Peter Jaros wrote:
On May 13, 2004, at 5:37 AM, Ray Saintonge wrote:
It is completely ridiculous to say that because the verbs in a recipe are in the imperative mood, they are inherently POV. The imperative mood can be instructive by nature, and does not imply an order to do things that will be enforced by anybody. If you don't follow the recipe the meal may be a flop, but the cook proceeds at his own risk. We have a general disclaimer which should apply when the recipe doesn't work.
The mood is not, for me, the issue. Certainly, the imperative mood is useful in such articles. However, there is a difference between the only way to do it and the "best" way to do it. If there is a finite number (such as one) of ways to do something (such as replace a bulb in a particular lamp), all of these should be documented or none at all. Anything else is POV.
Recipes are tricky. If you provide a recipe for chocolate cake as a "chocolate cake" recipe, that's POV: you're asserting that *this* is chocolate cake. If you include "Le Grand Pain's famous chocolate cake recipe", that's the only one of *those*. It's all in the presentation.

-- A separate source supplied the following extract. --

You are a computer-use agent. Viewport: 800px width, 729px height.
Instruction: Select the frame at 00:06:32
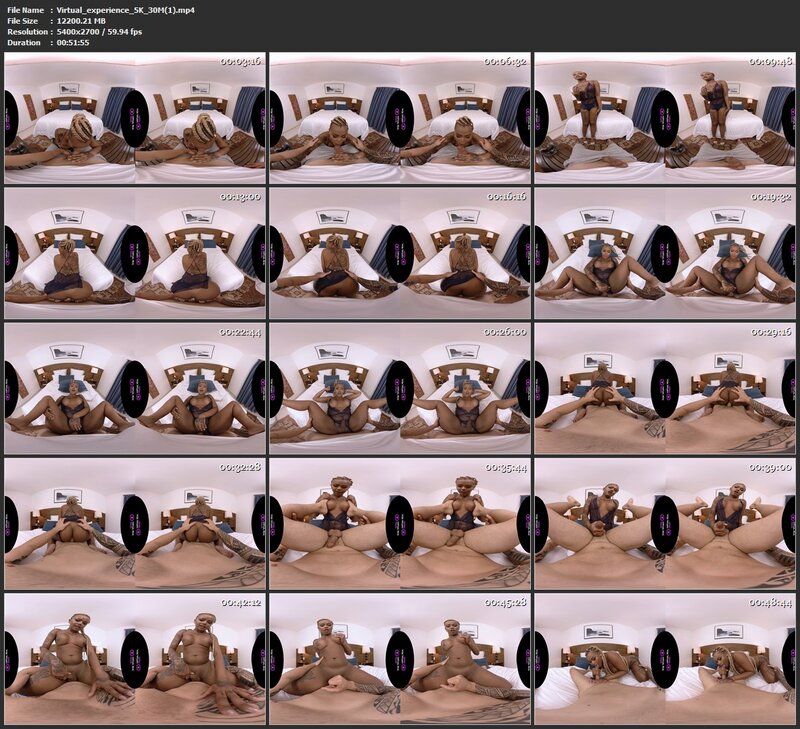[x=400, y=118]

Your distortion of NPOV as an excuse for getting rid of something you don't like in Wikipedia boggles the imagination! Deletion is also an expression of POV, as been pointed out in the discussion about offensive images. And what could be so offensive about the recipes?
I have no objection to documenting ALL the ways to put in a light bulb. (There are more than one ways.) Just because the first person to post on the subject has only presented one way of doing something does not in itself make that contribution POV. If it is the only POV it is necessarily neutral. If there are other POVs, the solution begins with others presenting them, not with censoring the one that's already there.
I'm sorry, but I have a hard time suffering fools gladly.